This week the mobile enterprise offers acquisitions, perspectives on internet access and connectivity, and mobile management solutions.

Yahoo Acquires Koprol

Yahoo has been flexing its purse strings and acquisition skills lately. First Associated Content, now Koprol, an Indonesian company that specializes in location-based mobile services.

Koprol enables people with mobile phones to find and read reviews of local businesses, as well as see the location of others, what they are doing, and start or join discussions based on particular places. Consider it the foursquare of Southeast Asia.

Yahoo, says that Koprol will help to attract the growing number of people using their mobile phones for social networking and Web browsing. By leveraging Koprol’s aggregation of location databases, populated with information gathered through users, Yahoo aims to make its websites, applications, homepage, and media and communications products more locally relevant.

Koprol wasn’t Yahoo’s first choice, however. The company reportedly considered a US$ 100 million bid for a U.S. location-based mobile services company -- Foursquare.

Internet Access Lacks in Developing World

According to a report released by the International Telecommunication Union (ITU), the number of Internet users has doubled between 2003 and 2009.  Approximately 26 percent of the world's population was online at the end of 2009, with the number of mobile subscribers likely to reach the 5 billion mark this year.

Despite growth, the world’s internet users woefully exclude those in developing (or under developed) countries, where only 12 percent of households had internet access. As well, the availability of fixed broadband in developing countries was far lower, at about 3.5 percent at the end of 2009, further demonstrating the need for more public internet access facilities in the developing world.

Access and connectivity weren’t the only issues addressed in the study. It also outlined a clear divide between content and languages. With over 50 percent of the content on the internet available in a few languages, mainly English, the world wide web is alienating more than half of users who speak languages written with non-Latin scripts.

AT&T Offers Free WiFi in Times Square

In other connectivity news, AT&T has announced recently that it will provide free Wi-Fi service to its subscribers in the New York City area.

Seen as an effort to explore WiFi as a potential mobile broadband option in areas that have high 3G traffic, the move may improve mobile management for those of us who work on the go. Using a high profile destination, such as Times Square, may win over subscribers -- new and current -- who have experienced less than stellar service via AT&T’s 3G network.

Located on the north side of Times Square on Seventh Avenue between 45th and 47th Streets, the hot spot will provide free online access to any AT&T wireless and broadband customers using smartphones, laptops or other WiFi enabled devices in the area.

BoxTone Provides Valuable Mobile Management Tool

Speaking of mobile management, BoxTone has launched a system designed to give IT shops a single management view of all the devices and mobile networks within an enterprise.

Called Mobile Service Management (MSM), the product is obviously a response to the explosive growth of mobile devices in business settings. MSM is slated to sell for about US$ 35 per user, and can be run either on a data center server or in an enterprise cloud.
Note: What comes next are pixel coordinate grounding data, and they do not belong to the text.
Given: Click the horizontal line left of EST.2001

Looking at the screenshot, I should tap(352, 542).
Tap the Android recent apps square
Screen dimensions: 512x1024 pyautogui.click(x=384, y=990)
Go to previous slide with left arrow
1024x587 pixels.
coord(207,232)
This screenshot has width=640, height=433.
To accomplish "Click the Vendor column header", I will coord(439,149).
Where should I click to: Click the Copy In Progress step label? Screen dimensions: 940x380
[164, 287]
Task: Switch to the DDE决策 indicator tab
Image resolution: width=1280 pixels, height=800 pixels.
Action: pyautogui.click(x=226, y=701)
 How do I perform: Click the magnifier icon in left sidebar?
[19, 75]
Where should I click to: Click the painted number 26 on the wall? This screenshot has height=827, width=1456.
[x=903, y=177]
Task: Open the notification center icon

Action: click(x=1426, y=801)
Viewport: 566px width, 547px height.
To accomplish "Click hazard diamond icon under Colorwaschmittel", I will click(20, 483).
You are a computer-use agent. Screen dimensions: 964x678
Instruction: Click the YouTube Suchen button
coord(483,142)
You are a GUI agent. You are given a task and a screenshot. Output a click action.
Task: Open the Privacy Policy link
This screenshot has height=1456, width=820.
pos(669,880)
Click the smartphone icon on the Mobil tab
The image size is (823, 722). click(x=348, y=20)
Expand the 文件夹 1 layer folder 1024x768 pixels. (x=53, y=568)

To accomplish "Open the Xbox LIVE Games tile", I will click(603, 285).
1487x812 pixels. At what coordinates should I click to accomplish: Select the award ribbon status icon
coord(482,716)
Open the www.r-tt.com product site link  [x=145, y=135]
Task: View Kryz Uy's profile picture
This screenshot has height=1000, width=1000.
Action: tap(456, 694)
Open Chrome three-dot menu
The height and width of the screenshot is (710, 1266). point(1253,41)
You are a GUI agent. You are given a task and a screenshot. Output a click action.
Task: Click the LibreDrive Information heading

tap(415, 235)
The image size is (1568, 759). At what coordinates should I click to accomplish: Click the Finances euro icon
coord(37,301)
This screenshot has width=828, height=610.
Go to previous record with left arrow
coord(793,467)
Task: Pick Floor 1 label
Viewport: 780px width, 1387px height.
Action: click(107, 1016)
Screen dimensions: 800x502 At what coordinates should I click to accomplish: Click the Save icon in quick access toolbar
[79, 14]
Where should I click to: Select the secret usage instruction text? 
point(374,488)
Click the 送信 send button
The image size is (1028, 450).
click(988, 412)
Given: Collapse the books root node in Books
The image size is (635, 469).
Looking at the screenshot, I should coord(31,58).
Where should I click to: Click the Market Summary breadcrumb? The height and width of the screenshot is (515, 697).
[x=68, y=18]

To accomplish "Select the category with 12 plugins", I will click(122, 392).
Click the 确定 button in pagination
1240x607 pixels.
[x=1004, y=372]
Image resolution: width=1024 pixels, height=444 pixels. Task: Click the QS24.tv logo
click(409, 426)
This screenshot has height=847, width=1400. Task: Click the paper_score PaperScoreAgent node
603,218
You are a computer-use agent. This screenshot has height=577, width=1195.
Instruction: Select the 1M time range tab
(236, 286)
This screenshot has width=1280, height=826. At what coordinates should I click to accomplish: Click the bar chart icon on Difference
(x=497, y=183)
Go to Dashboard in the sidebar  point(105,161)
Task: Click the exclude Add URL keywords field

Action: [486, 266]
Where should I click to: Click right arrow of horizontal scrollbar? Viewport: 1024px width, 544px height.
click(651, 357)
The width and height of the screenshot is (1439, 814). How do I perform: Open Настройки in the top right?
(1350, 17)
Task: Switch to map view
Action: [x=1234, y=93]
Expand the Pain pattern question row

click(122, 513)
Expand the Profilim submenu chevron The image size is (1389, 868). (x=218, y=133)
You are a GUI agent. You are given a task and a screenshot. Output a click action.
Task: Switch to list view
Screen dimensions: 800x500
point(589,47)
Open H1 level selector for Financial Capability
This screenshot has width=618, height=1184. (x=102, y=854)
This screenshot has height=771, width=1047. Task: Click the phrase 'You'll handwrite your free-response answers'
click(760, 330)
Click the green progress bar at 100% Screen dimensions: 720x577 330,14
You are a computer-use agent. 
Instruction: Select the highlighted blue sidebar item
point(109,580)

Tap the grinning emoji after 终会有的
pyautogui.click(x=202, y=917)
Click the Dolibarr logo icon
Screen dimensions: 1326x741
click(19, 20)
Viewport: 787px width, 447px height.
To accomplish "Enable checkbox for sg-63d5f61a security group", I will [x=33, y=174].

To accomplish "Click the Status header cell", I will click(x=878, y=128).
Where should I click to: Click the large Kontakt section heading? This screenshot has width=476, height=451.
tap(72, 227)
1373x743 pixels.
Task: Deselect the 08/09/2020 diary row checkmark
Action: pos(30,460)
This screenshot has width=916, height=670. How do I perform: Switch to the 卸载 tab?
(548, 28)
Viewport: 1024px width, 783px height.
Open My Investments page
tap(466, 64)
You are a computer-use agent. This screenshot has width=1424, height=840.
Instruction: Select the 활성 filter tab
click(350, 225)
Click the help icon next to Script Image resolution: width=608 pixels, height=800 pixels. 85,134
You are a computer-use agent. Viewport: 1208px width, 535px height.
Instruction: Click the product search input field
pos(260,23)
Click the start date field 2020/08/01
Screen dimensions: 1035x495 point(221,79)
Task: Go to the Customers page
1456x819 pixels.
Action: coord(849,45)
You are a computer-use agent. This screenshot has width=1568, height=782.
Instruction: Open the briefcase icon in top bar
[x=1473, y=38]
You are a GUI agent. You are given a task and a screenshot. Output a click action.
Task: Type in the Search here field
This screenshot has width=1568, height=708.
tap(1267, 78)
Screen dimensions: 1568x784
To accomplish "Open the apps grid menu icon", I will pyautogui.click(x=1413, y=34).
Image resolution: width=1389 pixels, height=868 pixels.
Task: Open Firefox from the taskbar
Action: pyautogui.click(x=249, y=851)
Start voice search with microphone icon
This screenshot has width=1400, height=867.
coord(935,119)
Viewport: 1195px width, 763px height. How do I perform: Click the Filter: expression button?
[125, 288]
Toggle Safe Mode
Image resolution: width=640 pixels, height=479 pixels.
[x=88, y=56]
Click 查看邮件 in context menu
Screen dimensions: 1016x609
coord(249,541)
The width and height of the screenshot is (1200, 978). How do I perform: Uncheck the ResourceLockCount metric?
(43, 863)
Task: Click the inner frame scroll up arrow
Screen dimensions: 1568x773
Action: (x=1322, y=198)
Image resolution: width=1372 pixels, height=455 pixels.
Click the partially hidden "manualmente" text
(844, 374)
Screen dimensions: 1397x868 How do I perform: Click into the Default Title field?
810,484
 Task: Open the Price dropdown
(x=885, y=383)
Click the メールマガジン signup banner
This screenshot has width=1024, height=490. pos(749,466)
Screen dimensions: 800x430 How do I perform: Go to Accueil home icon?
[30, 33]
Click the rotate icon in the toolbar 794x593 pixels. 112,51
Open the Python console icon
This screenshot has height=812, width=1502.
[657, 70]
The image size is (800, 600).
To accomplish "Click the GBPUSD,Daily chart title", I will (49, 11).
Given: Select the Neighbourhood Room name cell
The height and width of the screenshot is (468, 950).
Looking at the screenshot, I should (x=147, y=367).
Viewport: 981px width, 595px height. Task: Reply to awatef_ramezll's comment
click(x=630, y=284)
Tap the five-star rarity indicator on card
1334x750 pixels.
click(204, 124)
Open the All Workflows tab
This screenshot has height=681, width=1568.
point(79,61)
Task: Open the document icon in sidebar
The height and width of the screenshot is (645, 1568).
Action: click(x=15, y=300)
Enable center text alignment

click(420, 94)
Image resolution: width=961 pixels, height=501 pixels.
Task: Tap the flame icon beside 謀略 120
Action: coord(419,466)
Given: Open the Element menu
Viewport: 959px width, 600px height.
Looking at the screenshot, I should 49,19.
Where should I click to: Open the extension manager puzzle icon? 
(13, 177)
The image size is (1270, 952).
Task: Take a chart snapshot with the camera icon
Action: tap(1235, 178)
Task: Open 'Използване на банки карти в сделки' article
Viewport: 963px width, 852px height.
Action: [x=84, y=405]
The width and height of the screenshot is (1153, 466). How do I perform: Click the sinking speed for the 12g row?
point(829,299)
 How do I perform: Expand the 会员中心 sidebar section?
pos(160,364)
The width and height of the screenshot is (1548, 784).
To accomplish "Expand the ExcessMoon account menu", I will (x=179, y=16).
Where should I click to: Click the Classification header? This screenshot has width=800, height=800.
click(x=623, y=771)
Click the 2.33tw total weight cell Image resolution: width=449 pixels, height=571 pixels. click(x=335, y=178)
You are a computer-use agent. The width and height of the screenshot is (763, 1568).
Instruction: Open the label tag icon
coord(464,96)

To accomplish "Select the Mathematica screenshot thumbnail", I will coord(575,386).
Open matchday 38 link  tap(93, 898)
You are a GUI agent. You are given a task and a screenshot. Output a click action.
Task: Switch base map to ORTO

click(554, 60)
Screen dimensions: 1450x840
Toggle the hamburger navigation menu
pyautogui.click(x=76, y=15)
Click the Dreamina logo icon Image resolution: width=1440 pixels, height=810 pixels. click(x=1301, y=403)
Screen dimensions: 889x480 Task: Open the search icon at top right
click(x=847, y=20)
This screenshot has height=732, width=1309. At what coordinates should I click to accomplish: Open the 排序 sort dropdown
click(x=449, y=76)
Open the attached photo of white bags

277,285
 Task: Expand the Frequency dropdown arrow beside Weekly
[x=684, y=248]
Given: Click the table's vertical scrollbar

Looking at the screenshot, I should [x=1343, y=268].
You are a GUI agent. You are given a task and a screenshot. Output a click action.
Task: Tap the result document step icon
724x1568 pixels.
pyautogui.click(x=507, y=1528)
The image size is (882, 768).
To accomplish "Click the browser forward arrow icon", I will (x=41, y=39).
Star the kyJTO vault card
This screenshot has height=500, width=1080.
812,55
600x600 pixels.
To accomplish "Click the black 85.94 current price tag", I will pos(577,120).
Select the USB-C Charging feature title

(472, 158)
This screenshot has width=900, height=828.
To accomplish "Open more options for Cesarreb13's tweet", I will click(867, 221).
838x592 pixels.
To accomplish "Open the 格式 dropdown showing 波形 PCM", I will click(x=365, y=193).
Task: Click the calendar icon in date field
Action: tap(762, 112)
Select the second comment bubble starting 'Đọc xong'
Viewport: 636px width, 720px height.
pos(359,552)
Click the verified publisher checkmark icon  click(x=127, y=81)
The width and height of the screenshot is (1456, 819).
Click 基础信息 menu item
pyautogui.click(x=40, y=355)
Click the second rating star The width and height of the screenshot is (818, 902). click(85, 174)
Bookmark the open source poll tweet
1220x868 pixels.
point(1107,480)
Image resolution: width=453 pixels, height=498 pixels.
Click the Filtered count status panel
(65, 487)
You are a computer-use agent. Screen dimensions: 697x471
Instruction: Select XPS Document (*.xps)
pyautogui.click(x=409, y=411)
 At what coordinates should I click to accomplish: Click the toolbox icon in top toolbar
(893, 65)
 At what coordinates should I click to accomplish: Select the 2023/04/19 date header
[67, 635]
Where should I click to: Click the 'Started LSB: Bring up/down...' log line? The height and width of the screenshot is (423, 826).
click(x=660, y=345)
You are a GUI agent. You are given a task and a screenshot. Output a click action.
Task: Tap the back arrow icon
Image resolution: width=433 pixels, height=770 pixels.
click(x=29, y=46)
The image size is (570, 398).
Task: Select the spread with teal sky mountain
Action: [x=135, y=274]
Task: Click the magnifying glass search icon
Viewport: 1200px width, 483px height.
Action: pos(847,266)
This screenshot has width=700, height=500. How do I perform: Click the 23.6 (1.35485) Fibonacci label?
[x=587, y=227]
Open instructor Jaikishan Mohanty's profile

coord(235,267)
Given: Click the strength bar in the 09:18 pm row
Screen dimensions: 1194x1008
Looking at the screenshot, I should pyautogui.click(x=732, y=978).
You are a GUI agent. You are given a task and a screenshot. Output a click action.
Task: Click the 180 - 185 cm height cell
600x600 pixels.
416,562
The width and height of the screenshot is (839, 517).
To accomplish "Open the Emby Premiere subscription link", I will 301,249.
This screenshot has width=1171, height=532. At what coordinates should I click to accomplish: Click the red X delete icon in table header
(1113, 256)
Already the Maryland-based company has more than 200 customers, including banks, using tools managing more than 500,000 mobile users. MSM not only shows an IT administrator what devices are deployed, it also indicates whether devices are experiencing problems, as well as pinpointing whether the problem is associated with a particular network operator.

Designed to detect any mobile device, including Apple iPhones and iPads, as well as BlackBerry, Nokia smartphones and phones running the Android operating system or the upcoming Windows Phone 7 Series operating system, BoxTone’s MSM can also evaluate mobile connectivity platforms, including the BlackBerry Enterprise Server, Microsoft ActiveSync and Good Technology Inc. systems, as well as custom enterprise mobile apps.

BoxTone is poised to be a great tool for companies wrestling with the challenge of managing its mobile workers while offering security and risk management solutions.